Preuve

Journal de faits au travail : quelle valeur et comment le tenir ?

Un journal personnel peut aider à reconstruire des faits répétés, mais il ne remplace pas les éléments extérieurs. Méthode, limites et erreurs à éviter.

Mis à jour le 23 juillet 2026Lecture : environ 6 minutes
La question en pratiqueLorsqu’une situation se dégrade progressivement, les incidents finissent par se confondre. Un journal de faits permet de conserver une mémoire datée et de relier chaque événement à une pièce, un témoin ou une conséquence concrète.

Un outil de mémoire, pas une preuve autosuffisante

Un document rédigé par le salarié lui-même doit être apprécié avec prudence puisqu’il émane d’une partie au litige. Son intérêt augmente lorsqu’il a été tenu au fil des événements et lorsqu’il renvoie à des éléments vérifiables : courriel reçu le même jour, réunion inscrite au calendrier, message envoyé aux ressources humaines, consultation médicale ou témoin présent.

Un journal entièrement reconstruit plusieurs mois plus tard reste utile pour préparer une chronologie, mais il doit être présenté comme tel.

Que noter après chaque événement ?

Indiquez la date, l’heure approximative, le lieu, les personnes présentes, les paroles ou actes précis et la réaction immédiate. Évitez les diagnostics juridiques dans chaque ligne. Écrire “mon responsable m’a harcelé” apporte moins d’information que retranscrire une phrase, décrire le retrait d’une mission et identifier les personnes présentes.

Ajoutez une colonne “pièce associée” et une colonne “conséquence”. Cette dernière peut mentionner une erreur provoquée par une consigne contradictoire, une alerte, une absence ou une consultation médicale, sans exagération.

Préserver l’intégrité du document

Utilisez un support dont les modifications restent traçables : document versionné, courriel envoyé à soi-même, carnet daté ou tableau régulièrement exporté en PDF. Ne modifiez pas rétroactivement une ancienne note sans signaler la correction.

Il est préférable de conserver une copie périodique plutôt que de produire un fichier unique dont toutes les métadonnées correspondent à la veille du procès.
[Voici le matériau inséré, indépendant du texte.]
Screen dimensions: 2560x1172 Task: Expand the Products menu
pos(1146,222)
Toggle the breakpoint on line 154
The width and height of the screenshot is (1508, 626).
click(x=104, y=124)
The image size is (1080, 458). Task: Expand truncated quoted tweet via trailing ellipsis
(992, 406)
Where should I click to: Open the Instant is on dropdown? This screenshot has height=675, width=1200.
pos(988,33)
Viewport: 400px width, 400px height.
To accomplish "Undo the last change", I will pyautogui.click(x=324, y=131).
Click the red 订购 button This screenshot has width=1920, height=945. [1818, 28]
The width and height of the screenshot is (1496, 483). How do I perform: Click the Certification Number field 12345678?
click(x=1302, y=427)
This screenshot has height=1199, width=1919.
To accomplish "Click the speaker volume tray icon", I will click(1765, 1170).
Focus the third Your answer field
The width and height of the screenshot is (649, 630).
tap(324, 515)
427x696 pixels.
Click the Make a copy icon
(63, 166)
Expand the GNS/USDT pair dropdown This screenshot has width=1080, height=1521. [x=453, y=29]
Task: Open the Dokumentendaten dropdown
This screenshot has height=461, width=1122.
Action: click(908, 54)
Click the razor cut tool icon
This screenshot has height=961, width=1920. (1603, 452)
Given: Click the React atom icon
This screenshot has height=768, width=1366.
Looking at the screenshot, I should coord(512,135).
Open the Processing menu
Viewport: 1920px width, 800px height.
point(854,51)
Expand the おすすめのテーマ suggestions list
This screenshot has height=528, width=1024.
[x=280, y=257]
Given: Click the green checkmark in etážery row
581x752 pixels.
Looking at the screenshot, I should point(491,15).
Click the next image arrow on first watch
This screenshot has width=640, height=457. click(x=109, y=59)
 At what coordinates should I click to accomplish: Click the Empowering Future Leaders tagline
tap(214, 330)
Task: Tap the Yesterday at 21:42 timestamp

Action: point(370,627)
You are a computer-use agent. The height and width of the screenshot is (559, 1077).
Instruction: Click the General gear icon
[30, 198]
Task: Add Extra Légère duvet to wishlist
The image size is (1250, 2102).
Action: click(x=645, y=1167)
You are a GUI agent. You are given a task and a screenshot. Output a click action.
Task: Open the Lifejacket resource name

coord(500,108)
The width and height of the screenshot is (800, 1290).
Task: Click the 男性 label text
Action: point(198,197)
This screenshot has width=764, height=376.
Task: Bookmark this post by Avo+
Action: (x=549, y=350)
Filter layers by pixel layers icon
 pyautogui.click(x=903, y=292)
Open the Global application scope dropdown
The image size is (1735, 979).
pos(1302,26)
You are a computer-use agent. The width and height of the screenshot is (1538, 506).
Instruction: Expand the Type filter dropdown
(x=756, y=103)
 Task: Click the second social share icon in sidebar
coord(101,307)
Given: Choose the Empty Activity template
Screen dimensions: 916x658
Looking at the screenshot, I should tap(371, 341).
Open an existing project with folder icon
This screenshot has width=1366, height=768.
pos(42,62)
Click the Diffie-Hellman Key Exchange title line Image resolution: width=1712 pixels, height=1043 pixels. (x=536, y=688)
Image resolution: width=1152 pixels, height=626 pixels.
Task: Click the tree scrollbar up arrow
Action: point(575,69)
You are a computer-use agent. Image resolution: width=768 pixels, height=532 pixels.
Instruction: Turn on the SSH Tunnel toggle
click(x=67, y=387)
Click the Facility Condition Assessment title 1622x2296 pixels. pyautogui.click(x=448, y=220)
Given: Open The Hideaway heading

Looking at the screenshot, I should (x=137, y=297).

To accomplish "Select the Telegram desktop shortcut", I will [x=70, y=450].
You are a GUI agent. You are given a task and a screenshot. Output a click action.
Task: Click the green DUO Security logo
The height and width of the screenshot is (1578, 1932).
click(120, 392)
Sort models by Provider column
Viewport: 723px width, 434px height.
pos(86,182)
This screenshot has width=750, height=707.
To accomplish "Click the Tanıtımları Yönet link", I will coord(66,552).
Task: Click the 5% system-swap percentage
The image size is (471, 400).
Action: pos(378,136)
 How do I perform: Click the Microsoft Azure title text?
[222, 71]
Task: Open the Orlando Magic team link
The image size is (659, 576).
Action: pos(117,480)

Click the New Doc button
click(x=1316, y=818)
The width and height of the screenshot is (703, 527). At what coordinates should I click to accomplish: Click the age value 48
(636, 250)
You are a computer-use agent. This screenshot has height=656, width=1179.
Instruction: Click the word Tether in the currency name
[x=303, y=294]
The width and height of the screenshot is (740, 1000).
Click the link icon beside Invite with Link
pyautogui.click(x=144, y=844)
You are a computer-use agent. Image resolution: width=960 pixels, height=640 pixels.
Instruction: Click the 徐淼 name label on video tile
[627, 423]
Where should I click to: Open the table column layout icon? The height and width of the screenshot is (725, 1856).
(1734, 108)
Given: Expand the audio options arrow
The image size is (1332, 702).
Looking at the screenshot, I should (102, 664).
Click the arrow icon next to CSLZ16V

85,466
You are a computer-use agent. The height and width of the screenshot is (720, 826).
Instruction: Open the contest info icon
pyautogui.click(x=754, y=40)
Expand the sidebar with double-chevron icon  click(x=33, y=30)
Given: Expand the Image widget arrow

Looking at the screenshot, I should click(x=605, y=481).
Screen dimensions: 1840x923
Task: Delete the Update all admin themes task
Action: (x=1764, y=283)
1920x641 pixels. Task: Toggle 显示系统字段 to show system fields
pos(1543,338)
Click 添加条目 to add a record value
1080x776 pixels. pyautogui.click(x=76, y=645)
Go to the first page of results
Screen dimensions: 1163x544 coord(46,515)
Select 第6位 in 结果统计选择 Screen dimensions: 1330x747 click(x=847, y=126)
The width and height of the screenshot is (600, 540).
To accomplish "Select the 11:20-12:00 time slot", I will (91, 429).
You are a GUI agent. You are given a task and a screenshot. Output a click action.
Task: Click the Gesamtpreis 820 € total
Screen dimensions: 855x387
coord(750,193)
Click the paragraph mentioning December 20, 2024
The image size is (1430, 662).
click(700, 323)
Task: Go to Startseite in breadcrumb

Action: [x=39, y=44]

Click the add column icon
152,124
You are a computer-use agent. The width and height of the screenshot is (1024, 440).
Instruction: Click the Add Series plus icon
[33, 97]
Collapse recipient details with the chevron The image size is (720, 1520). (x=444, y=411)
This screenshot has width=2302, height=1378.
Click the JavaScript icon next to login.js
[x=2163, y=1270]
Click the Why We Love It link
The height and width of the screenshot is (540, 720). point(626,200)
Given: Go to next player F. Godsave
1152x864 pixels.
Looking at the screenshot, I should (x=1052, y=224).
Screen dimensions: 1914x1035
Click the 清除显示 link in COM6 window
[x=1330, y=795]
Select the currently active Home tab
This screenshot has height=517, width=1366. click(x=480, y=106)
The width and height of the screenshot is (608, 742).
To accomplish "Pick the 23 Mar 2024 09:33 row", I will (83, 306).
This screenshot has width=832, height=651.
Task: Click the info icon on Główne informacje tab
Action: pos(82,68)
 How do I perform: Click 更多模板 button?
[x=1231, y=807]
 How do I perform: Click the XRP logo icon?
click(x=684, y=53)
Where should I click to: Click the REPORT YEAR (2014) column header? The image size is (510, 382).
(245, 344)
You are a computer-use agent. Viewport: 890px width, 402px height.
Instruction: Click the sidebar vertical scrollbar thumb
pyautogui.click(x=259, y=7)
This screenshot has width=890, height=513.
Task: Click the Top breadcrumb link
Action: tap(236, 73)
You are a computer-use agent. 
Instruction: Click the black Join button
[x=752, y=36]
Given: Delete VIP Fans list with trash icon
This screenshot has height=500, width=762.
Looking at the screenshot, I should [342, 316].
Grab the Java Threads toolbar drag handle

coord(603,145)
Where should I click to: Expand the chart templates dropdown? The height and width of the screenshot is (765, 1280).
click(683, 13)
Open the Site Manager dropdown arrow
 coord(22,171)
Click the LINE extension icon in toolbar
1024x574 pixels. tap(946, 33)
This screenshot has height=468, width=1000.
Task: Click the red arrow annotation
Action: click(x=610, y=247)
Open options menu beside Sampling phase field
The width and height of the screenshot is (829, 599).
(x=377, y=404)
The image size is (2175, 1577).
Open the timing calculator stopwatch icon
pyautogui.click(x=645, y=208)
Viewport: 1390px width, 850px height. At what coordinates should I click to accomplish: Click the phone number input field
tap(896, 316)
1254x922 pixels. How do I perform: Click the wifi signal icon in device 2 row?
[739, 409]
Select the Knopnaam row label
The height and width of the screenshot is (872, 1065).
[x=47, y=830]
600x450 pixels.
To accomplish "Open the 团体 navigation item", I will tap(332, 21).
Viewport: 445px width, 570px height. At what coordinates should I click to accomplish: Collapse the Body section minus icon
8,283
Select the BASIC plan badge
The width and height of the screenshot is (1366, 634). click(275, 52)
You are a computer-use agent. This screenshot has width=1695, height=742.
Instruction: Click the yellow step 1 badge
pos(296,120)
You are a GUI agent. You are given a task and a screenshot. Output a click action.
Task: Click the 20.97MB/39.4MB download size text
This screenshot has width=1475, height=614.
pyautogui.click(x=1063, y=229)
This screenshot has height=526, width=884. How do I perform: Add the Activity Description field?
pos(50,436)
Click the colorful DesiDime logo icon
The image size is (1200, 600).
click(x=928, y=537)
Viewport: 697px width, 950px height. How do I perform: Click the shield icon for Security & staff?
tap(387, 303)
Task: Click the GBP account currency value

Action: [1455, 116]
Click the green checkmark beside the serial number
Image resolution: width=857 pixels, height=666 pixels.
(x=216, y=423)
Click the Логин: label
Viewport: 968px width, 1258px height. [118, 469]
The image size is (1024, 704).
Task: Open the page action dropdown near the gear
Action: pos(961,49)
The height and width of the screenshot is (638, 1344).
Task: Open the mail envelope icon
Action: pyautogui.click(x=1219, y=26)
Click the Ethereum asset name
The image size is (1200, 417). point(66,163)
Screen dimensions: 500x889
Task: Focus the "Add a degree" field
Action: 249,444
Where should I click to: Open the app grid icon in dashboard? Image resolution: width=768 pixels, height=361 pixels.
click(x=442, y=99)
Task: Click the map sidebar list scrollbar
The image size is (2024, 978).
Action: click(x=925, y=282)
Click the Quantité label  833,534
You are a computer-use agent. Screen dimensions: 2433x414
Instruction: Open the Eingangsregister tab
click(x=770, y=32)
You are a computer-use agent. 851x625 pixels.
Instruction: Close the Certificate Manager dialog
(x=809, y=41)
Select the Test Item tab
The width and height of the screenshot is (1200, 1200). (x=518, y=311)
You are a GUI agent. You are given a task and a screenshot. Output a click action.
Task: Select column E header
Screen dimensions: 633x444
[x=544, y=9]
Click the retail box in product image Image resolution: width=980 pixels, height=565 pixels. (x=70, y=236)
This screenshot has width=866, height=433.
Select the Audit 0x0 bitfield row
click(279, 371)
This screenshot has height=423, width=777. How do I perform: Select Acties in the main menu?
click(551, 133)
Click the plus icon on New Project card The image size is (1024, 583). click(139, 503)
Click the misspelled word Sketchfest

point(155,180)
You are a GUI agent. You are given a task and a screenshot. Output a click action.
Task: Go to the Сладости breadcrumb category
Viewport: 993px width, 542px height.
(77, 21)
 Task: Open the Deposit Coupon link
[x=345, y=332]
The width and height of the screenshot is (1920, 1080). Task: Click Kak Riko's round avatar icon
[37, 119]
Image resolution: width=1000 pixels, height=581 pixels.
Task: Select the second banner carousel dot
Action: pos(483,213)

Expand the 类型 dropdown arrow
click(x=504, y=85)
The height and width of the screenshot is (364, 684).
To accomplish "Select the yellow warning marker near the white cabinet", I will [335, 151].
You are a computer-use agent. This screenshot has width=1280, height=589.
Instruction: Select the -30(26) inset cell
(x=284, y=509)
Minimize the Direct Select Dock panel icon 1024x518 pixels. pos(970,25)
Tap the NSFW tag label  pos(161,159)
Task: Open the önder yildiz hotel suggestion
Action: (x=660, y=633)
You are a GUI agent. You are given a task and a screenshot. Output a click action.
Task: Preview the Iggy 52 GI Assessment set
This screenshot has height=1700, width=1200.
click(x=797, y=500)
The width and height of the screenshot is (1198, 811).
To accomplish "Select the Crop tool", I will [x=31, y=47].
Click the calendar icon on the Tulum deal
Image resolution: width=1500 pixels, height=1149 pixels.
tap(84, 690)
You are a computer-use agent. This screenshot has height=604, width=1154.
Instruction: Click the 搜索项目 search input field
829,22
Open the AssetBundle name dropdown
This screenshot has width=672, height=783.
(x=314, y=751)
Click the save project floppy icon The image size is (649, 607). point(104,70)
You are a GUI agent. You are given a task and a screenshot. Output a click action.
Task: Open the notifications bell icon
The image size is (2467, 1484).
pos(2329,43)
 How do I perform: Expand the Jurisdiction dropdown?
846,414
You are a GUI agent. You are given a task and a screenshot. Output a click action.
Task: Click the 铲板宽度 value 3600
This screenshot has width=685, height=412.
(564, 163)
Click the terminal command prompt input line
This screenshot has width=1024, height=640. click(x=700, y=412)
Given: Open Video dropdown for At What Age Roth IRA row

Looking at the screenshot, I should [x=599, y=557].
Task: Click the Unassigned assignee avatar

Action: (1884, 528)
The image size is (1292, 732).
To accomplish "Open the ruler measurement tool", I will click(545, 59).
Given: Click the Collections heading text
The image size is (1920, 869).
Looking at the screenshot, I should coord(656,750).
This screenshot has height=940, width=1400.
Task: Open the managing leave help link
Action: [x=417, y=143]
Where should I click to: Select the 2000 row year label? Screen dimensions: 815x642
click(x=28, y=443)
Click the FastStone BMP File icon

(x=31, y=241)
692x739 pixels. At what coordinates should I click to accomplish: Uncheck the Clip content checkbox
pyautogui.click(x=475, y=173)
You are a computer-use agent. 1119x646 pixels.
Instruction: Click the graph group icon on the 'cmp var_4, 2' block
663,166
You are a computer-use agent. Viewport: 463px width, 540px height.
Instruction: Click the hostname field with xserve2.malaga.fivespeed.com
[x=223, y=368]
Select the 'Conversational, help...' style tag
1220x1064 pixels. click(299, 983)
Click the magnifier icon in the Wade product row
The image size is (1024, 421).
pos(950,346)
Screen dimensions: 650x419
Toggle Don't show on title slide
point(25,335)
Relier les faits entre eux sans tout qualifier

Le harcèlement moral suppose des agissements répétés produisant une dégradation des conditions de travail susceptible d’affecter les droits, la dignité, la santé ou l’avenir professionnel. Le journal sert donc à montrer une succession et ses effets. Il ne suffit pas de juxtaposer des désaccords ponctuels sans lien.

La qualification finale dépend de l’ensemble du dossier. Le journal doit rester factuel afin de pouvoir également démontrer, le cas échéant, une mise à l’écart, une discrimination, une surcharge ou un manquement à la sécurité.

Réponse synthétiqueUn journal de faits est surtout utile lorsqu’il est contemporain, factuel et corroboré. Il doit guider vers les preuves extérieures plutôt que tenter de les remplacer.

Les vérifications à faire

  • Noter les faits dès que possible
  • Identifier les témoins présents sans les solliciter à chaud
  • Relier chaque événement à une pièce ou à une conséquence
  • Conserver des versions successives du journal
  • Éviter les insultes, diagnostics et généralisations

Questions fréquentes

Puis-je écrire ce journal sur mon téléphone personnel ?

Oui, à condition d’en conserver des sauvegardes datées et de pouvoir expliquer la méthode utilisée.

Dois-je l’envoyer à mon employeur ?

Pas nécessairement. Une alerte à l’employeur peut être utile, mais elle doit être distincte du journal complet et rédigée en fonction de l’objectif recherché.

Un seul incident suffit-il ?

Un incident unique peut être grave et relever d’une autre qualification. Le harcèlement moral repose en principe sur des agissements répétés.